## Exercise prompt
In the mailing list message below, why is the optimization said to be doubly important on guest OSes?

On Sun, Sep 18, 2016 at 10:37:22PM +0200, Nadav Har'El wrote:
> Hi Gleb, I have a couple of questions (CCed to the OSv mailing list) about
> your OSv commit 7e38453, maybe you remember something (or be reminded of
> something when you look at the commit).
> 
> This commit is apparently causing
> https://github.com/cloudius-systems/osv/issues/790 so now we're trying to
> figure out how to most properly fix it. The problem is that it appears that
> the scheduler on one CPU is handed sched::thread objects from another CPU.
> These thread objects might live in mmap()ed areas, but we may have delayed
> the required TLB flush on the target CPU.
> 
> So the questions I find myself asking, perhaps you remember:
> 
> 1. Do you remember if this commit was an important performance advantage
> for a workload, or just an optimistic fix?
> 
It is an optimization that exists on all OSes and doubly important on
guest OSes since IPIs there are much more expensive. If workload is mmap
heavy you will have a lot of IPIs without the optimization.

> 2. I'm afraid the scheduler thing might only be the tip of the iceberg of
> problems caused by this lazy TLB thing. Could we have, for example (and
> this is just a hypothetical example) one thread doing a write() to disk of
> some data from an mmap'ed area, and this data is supposed to be read by a
> ZFS thread which runs on a different CPU - and because it is labeled a
> "system thread", it won't do a TLB flush before reading the mmap'ed area?

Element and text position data
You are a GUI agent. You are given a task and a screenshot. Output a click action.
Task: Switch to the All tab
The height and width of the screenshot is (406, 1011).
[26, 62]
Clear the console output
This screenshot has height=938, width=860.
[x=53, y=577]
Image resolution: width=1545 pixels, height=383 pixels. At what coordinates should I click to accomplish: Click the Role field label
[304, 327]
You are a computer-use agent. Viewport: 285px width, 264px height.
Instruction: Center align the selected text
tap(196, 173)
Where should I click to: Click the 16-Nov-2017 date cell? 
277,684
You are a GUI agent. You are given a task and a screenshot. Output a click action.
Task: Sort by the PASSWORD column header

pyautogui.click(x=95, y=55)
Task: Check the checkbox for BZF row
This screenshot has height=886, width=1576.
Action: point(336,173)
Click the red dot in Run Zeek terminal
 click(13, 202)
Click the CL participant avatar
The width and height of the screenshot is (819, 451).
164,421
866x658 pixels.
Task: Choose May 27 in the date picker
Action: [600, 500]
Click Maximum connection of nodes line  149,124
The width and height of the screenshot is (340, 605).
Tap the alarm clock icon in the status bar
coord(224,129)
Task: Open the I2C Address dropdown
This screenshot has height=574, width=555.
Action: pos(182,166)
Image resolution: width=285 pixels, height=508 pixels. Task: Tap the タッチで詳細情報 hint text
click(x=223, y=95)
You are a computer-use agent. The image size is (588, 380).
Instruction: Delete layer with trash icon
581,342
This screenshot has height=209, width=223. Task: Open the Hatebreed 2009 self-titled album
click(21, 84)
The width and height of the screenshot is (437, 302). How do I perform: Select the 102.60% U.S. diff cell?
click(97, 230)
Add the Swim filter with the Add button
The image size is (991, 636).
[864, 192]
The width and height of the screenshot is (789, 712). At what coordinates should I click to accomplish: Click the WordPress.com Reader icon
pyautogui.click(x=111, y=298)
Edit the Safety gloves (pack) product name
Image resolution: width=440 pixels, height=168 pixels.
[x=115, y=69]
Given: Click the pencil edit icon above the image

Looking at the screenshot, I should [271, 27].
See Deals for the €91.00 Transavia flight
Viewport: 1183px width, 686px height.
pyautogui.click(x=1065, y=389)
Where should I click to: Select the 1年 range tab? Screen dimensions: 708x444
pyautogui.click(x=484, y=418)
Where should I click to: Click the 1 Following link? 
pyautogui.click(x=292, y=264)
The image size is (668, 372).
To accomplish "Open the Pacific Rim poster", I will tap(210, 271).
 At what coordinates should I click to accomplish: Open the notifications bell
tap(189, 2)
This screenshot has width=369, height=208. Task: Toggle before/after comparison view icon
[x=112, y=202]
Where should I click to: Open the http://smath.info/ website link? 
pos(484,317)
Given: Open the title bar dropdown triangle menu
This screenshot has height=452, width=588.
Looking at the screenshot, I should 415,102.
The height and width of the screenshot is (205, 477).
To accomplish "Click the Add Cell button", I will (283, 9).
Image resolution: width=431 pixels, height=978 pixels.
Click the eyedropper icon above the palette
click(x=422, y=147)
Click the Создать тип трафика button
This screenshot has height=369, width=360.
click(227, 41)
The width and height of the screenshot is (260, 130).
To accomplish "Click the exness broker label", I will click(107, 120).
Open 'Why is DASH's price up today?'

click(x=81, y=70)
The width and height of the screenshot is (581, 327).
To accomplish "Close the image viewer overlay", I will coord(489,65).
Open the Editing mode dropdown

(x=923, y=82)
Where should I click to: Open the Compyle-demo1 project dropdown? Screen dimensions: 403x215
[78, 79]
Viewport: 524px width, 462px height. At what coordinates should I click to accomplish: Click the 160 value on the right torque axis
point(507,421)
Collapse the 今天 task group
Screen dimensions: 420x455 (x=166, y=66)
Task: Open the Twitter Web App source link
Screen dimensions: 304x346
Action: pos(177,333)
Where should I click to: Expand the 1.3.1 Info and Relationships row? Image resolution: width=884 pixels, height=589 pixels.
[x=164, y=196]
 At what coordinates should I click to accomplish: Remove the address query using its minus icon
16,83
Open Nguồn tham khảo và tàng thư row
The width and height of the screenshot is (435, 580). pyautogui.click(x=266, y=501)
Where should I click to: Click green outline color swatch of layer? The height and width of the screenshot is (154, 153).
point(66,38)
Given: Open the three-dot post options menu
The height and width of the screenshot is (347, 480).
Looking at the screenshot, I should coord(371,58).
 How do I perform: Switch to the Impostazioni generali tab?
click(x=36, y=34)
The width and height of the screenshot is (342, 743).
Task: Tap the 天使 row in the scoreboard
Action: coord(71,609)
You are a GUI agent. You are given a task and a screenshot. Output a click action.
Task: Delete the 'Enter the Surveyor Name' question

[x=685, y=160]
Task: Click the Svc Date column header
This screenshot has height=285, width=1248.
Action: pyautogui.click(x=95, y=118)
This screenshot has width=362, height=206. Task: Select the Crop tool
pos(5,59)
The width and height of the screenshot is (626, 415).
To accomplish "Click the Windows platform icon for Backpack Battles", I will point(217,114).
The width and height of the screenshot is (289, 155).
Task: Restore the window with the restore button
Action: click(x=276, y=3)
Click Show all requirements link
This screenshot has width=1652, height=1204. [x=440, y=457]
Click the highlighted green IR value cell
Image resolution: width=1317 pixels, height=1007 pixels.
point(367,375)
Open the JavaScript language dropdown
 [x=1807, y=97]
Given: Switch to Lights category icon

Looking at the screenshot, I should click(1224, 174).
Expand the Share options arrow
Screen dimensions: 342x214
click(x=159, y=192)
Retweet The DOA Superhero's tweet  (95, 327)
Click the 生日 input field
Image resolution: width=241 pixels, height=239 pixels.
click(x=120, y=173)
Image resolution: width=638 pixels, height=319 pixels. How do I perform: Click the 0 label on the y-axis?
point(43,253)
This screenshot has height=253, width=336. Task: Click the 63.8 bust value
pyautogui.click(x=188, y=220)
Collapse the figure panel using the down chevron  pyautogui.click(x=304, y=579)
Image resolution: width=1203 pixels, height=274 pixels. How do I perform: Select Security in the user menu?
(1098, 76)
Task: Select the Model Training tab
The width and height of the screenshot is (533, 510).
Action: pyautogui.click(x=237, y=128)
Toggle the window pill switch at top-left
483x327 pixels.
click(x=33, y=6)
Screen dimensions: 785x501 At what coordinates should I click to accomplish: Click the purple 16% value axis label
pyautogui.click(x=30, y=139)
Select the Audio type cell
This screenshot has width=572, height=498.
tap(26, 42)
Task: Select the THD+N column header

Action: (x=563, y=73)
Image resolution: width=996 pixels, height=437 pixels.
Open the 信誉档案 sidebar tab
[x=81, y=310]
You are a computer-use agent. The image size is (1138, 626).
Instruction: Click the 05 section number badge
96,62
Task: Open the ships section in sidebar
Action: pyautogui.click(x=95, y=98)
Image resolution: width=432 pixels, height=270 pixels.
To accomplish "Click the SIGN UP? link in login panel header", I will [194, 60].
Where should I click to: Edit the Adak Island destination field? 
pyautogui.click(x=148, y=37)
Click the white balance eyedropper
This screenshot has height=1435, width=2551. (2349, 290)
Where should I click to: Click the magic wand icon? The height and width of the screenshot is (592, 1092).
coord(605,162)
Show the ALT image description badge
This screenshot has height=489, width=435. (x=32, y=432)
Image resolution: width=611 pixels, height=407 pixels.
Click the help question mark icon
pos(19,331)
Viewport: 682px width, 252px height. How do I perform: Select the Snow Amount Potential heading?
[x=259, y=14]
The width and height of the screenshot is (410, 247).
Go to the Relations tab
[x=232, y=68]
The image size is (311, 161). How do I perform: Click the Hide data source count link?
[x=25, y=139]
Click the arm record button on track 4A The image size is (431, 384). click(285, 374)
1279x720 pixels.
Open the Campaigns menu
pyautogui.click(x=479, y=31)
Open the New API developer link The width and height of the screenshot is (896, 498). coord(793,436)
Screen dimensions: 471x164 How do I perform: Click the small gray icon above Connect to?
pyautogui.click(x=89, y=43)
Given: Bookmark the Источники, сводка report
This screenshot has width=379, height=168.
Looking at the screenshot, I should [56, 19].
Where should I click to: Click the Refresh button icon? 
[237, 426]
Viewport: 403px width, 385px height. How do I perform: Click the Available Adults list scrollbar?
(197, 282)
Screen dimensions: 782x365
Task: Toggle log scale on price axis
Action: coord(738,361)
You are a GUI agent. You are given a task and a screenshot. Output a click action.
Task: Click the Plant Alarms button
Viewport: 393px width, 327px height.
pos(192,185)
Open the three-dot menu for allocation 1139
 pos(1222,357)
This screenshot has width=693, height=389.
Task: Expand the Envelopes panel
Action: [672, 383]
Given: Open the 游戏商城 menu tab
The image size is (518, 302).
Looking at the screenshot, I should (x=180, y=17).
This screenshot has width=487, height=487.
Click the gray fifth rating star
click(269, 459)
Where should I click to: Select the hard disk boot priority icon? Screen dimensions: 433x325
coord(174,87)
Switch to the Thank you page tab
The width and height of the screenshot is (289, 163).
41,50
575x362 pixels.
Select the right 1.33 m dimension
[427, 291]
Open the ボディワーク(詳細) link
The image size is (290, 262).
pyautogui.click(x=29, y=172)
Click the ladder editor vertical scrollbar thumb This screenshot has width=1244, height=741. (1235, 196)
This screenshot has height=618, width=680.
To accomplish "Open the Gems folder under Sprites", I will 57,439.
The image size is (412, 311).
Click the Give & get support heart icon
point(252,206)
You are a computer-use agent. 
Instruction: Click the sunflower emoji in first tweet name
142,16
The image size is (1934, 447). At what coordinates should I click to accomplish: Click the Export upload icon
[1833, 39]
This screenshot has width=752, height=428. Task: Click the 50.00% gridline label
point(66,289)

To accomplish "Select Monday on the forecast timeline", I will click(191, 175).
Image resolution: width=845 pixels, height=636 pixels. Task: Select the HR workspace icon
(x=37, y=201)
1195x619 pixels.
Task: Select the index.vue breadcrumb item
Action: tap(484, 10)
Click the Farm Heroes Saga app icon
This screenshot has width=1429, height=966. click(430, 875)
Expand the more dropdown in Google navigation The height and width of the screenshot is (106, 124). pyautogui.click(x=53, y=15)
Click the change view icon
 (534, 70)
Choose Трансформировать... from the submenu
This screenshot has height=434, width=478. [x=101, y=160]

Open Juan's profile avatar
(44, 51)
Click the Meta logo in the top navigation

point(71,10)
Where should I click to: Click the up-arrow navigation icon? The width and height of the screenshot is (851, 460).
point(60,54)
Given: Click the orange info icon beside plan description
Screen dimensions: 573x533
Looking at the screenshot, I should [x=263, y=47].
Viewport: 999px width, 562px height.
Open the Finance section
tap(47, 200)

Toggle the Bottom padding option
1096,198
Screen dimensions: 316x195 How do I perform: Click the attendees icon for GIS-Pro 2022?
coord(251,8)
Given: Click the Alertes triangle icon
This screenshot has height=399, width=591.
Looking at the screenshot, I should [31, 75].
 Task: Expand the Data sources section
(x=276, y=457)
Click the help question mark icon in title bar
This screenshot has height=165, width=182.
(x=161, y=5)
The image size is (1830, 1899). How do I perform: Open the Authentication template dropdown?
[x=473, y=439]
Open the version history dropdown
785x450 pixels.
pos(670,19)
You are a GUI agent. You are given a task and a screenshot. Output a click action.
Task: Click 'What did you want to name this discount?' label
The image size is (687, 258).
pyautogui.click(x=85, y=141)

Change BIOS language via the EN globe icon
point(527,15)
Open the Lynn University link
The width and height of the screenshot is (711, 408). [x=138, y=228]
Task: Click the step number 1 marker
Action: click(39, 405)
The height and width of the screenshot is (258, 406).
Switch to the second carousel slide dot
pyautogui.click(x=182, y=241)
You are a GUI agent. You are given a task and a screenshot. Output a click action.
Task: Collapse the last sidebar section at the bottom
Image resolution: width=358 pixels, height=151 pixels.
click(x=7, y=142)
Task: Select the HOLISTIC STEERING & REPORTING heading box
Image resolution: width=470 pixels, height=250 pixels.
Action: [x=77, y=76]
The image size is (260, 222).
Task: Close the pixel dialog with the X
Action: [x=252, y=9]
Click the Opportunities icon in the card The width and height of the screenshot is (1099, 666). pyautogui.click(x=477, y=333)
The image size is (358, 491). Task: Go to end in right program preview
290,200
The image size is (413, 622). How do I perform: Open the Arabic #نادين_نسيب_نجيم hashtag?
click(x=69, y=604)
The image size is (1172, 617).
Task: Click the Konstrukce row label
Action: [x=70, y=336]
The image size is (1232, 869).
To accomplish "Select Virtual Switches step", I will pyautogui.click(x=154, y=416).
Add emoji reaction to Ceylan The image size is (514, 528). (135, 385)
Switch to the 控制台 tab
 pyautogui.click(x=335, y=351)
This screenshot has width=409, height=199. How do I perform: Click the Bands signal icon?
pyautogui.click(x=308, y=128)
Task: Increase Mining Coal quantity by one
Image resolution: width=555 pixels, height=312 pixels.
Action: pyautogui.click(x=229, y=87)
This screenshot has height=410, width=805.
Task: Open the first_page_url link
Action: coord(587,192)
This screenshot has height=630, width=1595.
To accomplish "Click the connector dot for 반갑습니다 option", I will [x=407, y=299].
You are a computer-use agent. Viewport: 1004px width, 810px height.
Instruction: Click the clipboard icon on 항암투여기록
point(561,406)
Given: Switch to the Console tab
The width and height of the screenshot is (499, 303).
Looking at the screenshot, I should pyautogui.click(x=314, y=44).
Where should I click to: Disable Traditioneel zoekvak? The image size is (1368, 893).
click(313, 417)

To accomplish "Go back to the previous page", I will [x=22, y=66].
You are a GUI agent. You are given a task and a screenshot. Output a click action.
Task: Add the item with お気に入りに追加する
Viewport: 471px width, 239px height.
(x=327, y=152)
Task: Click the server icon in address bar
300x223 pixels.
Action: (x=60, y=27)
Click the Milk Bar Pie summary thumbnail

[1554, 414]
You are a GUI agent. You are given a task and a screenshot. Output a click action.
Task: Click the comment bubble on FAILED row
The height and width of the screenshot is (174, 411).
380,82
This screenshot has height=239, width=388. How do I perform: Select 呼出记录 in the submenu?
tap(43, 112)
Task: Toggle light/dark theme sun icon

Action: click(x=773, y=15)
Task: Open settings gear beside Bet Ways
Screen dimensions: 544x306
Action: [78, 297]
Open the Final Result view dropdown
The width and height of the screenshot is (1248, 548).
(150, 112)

## Task output
IPIs are much more expensive on guest OSes.